What *did* work: Haiku for summarization/routing tasks, Sonnet only when reasoning was actually required. Saved 40% on latency without tanking quality.
Before you cascade, I'd ask: **Are users actually complaining about 2.8s, or are they complaining about the *answers*? Those feel the same but they're different problems. And what's your actual error rate at Haiku on your specific use cases?** Generic benchmarks lie.
If it's true latency pain, maybe test routing (classification layer picks the model) instead of cascade. Cheaper to iterate.
We actually went exactly this route at my last gig and it... mostly worked but created weird UX problems.
Haiku-first got us down to ~1.1s TTFT, which users loved. But then Sonnet on follow-ups felt *jarring* — people noticed the quality jump and started gaming the system (asking follow-ups they didn't need just to get better responses). Also increased costs unexpectedly.
What we ended up doing instead: kept Sonnet but threw everything through Vercel's AI SDK with streaming + progressive rendering. Users saw *something* appearing at 0.7s even though full response took 3.2s. Perceived latency dropped way more than actual latency. Combined with better prompt engineering (cut our input tokens by ~40%), we hit an acceptable middle ground.

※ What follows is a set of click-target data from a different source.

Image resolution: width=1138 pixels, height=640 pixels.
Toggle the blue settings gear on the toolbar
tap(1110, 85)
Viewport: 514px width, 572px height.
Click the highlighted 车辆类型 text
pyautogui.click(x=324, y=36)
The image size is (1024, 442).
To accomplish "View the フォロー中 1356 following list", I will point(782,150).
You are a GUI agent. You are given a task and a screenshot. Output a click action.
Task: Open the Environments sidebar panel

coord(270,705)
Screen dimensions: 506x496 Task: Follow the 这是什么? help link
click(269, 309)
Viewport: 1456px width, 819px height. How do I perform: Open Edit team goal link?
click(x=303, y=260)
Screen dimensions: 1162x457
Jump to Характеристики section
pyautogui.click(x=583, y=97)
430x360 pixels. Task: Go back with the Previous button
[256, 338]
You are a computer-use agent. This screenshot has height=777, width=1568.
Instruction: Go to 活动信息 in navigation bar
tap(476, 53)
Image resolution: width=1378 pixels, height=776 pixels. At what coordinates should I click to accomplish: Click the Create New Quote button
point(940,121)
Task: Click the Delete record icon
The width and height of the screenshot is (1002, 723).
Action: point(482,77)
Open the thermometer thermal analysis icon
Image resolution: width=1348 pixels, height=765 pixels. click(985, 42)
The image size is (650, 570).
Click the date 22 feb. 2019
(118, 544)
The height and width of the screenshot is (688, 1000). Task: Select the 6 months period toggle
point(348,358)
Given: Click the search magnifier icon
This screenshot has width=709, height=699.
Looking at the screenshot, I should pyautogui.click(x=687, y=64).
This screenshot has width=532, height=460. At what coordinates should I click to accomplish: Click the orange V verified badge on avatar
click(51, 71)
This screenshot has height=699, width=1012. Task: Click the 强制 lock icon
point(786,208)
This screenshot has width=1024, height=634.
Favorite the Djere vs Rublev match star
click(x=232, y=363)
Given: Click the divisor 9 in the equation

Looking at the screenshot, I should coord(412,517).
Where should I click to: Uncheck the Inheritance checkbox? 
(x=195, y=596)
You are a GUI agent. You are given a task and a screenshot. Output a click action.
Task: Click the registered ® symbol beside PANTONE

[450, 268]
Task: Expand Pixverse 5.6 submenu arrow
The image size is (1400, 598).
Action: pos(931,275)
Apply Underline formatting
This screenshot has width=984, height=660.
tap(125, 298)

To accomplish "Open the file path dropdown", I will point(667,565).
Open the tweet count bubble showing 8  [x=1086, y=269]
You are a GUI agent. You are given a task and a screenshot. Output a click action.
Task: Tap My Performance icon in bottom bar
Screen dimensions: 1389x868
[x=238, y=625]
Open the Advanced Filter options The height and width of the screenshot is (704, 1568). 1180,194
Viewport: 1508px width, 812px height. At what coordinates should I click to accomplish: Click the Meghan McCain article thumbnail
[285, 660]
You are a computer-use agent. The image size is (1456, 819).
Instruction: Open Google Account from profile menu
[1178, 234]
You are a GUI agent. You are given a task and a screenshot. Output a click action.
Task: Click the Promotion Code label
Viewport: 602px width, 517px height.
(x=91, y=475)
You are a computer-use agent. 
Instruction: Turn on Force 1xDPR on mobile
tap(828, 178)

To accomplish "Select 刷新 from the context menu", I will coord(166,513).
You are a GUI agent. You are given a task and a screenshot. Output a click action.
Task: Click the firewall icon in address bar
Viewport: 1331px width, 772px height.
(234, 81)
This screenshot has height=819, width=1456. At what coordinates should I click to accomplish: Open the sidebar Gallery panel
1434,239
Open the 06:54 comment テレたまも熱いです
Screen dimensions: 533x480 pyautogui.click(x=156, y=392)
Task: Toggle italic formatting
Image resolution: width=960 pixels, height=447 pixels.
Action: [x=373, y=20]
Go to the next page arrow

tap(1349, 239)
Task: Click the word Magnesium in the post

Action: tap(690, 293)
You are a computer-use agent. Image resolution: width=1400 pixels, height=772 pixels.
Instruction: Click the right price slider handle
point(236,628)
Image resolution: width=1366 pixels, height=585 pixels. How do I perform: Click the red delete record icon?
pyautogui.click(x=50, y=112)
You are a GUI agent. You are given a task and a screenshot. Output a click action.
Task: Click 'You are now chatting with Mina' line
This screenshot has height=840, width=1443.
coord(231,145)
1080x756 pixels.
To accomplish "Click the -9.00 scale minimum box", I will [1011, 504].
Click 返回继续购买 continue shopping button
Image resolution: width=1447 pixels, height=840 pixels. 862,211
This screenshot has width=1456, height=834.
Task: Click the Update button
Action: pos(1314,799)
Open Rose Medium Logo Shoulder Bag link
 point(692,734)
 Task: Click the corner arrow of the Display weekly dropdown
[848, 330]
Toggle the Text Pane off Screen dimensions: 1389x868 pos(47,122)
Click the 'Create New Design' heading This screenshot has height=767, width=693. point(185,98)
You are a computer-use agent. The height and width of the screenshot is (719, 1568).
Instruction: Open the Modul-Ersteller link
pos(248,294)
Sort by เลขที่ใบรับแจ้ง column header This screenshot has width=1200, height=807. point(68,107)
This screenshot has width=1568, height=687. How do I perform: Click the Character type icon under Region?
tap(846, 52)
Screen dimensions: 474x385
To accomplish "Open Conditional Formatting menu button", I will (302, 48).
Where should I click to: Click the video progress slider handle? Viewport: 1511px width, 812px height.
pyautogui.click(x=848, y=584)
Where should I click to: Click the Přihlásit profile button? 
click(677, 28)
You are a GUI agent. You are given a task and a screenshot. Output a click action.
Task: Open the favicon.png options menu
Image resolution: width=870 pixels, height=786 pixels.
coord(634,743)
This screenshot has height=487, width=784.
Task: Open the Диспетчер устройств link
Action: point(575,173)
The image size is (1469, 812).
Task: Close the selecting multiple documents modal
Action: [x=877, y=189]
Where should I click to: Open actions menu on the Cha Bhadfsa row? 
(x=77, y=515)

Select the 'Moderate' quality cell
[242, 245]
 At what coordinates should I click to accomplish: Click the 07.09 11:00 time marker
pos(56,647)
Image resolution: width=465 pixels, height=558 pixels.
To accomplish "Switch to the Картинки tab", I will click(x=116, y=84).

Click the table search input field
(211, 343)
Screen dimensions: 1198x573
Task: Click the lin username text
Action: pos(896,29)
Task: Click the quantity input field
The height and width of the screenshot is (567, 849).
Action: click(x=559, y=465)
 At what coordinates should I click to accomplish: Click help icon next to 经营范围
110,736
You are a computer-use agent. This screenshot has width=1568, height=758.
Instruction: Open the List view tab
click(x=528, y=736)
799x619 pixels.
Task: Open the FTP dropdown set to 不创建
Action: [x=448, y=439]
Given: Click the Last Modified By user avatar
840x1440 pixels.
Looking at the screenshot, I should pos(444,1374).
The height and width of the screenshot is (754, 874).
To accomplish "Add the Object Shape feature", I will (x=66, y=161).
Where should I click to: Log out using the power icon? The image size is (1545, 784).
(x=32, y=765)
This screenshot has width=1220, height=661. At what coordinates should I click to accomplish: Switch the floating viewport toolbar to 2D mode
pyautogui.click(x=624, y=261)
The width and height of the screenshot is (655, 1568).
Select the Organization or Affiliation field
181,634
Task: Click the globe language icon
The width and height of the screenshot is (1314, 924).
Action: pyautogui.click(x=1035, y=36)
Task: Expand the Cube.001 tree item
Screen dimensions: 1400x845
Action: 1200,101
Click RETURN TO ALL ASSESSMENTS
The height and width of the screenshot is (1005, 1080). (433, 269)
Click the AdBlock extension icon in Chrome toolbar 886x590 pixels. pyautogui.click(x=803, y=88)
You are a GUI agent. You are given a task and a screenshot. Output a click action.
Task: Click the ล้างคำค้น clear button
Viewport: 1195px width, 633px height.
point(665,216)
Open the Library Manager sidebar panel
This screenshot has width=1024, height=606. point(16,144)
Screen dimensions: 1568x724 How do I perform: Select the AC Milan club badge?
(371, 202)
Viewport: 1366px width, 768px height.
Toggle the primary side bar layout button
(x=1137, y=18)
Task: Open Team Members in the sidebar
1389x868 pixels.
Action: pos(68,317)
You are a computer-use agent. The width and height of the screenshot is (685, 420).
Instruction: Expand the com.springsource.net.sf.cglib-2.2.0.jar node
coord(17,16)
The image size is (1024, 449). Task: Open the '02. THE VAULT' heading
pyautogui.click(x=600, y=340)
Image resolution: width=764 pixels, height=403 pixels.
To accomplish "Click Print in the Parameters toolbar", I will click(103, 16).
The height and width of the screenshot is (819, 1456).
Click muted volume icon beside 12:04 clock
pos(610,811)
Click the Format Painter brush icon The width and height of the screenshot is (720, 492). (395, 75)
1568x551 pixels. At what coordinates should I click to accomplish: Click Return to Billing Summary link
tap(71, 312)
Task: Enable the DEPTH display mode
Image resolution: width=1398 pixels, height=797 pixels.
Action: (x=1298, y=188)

If I were you, I'd stress-test the cascade approach with real users first. The quality cliff between Haiku and Sonnet might bug people more than you think. And measure *perceived* latency, not just TTFT.
We tried exactly this at my company (running a B2B SaaS platform) and it's been rough—Haiku's first response felt cheap to users, like we downgraded their tier, even though technically it was faster. Ended up going full Sonnet + aggressive caching instead, hit ~1.2s TTFT and users stopped complaining. The cascade approach burns API costs like crazy too (you're paying for two calls). If you really need speed, might be worth looking at prompt optimization or local inference with Ollama first.
We're doing exact opposite — Sonnet first, then Haiku for rephrasing/summaries. TTFT matters way less than users feeling like they got a real answer. The cascade you're suggesting sounds smart though; curious if your users actually *want* fast-wrong or if they'd rather wait for right.